What you have to do. Please repeat only these lines, exactly: the one containing "Open the No throttling dropdown" and all that come after it in the material.

Exercise input.
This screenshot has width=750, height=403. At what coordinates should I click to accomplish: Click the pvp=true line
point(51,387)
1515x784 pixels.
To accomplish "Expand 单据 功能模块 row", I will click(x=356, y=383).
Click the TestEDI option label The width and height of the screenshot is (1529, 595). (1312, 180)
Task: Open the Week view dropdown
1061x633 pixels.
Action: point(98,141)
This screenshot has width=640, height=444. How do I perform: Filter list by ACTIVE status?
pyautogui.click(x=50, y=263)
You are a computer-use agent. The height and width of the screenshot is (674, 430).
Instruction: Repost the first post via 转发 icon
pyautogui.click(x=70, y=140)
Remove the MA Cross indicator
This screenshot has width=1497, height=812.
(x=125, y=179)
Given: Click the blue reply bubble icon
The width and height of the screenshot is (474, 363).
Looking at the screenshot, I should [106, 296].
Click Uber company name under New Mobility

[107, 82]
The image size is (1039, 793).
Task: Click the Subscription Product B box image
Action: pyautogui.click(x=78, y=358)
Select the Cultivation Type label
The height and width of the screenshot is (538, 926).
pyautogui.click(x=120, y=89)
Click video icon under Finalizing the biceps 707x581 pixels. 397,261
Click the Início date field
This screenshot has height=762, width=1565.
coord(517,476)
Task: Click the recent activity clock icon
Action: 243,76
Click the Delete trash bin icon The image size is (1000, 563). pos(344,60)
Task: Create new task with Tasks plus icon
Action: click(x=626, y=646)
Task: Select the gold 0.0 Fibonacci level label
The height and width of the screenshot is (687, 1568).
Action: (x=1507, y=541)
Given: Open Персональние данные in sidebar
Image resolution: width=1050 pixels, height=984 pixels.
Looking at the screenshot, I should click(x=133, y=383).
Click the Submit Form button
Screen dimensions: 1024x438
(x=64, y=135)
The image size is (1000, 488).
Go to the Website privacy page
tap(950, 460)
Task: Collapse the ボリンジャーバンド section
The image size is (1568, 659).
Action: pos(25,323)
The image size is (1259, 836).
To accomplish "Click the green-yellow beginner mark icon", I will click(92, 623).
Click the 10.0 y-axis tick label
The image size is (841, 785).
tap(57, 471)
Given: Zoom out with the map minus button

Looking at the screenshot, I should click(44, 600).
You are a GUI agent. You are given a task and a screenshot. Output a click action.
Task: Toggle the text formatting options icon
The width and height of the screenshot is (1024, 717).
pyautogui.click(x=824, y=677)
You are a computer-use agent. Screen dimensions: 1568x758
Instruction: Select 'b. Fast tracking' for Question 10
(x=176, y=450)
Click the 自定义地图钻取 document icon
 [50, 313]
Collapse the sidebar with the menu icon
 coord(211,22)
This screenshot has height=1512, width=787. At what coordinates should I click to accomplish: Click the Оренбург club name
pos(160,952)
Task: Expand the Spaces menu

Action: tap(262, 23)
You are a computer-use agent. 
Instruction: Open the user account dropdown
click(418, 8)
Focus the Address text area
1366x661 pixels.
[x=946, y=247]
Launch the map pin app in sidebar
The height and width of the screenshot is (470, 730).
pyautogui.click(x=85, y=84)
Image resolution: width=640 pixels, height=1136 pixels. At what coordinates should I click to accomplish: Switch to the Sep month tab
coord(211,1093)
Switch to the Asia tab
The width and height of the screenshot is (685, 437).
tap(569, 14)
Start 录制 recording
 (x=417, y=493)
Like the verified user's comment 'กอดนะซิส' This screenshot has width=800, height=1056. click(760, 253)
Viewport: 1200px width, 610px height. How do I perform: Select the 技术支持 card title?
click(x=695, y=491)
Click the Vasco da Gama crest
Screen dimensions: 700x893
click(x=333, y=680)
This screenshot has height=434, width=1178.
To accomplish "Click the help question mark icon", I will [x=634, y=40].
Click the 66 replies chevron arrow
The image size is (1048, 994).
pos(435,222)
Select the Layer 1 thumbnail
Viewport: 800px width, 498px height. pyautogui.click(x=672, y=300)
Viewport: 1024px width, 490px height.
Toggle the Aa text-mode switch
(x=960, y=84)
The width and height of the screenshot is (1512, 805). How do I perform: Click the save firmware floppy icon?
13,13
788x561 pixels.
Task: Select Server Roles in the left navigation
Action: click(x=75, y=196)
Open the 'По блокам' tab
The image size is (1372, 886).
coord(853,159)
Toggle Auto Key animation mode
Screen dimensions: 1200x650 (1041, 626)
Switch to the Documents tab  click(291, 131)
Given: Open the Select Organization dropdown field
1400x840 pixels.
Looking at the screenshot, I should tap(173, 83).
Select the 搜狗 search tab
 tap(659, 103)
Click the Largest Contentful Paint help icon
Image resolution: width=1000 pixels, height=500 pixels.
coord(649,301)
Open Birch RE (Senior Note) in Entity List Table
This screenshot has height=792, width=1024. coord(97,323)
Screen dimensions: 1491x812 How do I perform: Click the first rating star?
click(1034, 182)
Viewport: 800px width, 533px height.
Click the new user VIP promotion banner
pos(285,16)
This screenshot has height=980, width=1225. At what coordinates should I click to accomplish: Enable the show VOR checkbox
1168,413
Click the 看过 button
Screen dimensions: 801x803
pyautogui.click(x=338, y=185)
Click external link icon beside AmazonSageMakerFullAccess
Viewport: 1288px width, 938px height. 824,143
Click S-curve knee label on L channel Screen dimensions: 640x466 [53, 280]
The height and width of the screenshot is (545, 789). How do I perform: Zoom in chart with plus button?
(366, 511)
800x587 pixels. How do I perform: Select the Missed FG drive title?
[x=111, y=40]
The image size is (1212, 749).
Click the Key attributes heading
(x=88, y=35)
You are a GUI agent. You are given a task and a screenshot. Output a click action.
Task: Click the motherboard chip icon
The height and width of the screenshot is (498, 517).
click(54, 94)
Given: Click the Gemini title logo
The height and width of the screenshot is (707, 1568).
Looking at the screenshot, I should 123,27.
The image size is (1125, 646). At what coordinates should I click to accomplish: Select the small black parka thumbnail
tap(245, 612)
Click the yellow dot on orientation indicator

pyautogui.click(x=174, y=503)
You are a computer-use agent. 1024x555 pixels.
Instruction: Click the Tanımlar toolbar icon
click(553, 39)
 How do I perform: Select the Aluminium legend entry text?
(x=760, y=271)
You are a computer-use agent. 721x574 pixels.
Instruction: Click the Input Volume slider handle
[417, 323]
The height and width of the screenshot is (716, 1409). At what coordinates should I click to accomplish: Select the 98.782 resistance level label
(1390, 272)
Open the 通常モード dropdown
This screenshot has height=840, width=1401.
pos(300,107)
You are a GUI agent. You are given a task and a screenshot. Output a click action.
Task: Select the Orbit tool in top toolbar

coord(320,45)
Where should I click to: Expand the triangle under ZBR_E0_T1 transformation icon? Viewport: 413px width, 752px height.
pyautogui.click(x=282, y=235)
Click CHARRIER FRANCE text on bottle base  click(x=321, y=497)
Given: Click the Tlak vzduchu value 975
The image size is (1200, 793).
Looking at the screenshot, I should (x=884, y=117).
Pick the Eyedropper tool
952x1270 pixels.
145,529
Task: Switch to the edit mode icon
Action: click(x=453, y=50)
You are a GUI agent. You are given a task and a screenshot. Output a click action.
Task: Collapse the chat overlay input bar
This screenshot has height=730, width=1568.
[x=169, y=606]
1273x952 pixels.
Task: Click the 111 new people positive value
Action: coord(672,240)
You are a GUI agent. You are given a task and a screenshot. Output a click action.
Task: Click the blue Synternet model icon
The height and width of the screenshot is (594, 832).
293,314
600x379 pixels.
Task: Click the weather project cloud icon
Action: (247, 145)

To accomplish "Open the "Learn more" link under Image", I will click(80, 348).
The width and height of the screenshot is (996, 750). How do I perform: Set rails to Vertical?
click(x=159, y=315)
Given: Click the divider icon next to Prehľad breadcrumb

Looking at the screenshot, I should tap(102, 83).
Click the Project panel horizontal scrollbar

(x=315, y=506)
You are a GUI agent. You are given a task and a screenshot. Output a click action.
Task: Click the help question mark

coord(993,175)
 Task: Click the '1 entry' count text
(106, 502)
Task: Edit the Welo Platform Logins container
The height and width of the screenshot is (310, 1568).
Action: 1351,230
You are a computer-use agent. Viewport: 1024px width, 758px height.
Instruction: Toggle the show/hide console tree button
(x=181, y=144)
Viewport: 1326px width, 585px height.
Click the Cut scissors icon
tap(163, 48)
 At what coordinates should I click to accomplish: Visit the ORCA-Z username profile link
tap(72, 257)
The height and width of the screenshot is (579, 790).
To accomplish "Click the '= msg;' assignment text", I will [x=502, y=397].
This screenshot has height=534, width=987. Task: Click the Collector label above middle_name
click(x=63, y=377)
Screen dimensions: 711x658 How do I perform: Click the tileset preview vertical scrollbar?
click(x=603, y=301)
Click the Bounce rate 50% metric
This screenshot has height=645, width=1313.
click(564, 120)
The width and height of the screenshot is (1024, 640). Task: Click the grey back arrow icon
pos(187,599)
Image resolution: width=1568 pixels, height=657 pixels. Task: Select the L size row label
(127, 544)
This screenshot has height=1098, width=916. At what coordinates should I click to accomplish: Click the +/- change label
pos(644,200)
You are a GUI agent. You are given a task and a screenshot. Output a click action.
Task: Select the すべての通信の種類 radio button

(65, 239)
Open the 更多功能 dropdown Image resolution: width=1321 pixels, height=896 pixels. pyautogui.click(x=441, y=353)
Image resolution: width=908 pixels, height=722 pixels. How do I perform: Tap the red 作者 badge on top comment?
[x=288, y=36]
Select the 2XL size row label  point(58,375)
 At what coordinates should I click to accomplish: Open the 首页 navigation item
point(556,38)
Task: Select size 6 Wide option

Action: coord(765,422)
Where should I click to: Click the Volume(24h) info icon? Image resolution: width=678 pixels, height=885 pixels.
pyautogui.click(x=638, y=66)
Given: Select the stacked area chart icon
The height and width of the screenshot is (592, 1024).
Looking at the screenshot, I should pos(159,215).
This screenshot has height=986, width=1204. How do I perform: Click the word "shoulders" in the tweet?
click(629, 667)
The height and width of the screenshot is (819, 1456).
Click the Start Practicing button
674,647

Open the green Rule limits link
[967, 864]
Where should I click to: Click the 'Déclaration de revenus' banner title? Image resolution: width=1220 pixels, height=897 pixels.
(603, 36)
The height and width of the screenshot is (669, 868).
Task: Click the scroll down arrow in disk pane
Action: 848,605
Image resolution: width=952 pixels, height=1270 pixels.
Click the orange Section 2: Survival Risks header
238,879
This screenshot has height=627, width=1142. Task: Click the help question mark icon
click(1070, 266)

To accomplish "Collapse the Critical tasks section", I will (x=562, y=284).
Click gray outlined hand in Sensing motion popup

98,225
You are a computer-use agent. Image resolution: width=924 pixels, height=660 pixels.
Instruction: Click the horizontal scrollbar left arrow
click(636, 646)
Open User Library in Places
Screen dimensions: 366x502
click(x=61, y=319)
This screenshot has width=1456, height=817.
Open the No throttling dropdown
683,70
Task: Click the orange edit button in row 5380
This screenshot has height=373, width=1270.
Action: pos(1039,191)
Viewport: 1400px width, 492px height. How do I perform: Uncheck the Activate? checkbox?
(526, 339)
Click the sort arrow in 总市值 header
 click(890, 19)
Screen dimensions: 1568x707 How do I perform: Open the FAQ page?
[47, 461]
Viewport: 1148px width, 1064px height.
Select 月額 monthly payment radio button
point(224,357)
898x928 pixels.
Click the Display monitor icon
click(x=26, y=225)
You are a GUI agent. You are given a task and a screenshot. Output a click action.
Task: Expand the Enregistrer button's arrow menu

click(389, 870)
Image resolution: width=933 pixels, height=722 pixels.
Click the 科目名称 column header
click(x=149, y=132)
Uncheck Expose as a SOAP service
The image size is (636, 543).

Solution.
Open the No throttling dropdown
683,70
Task: Click the orange edit button in row 5380
This screenshot has height=373, width=1270.
Action: pos(1039,191)
Viewport: 1400px width, 492px height. How do I perform: Uncheck the Activate? checkbox?
(526, 339)
Click the sort arrow in 总市值 header
 click(890, 19)
Screen dimensions: 1568x707 How do I perform: Open the FAQ page?
[47, 461]
Viewport: 1148px width, 1064px height.
Select 月額 monthly payment radio button
point(224,357)
898x928 pixels.
Click the Display monitor icon
click(x=26, y=225)
You are a GUI agent. You are given a task and a screenshot. Output a click action.
Task: Expand the Enregistrer button's arrow menu

click(389, 870)
Image resolution: width=933 pixels, height=722 pixels.
Click the 科目名称 column header
click(x=149, y=132)
Uncheck Expose as a SOAP service
The image size is (636, 543).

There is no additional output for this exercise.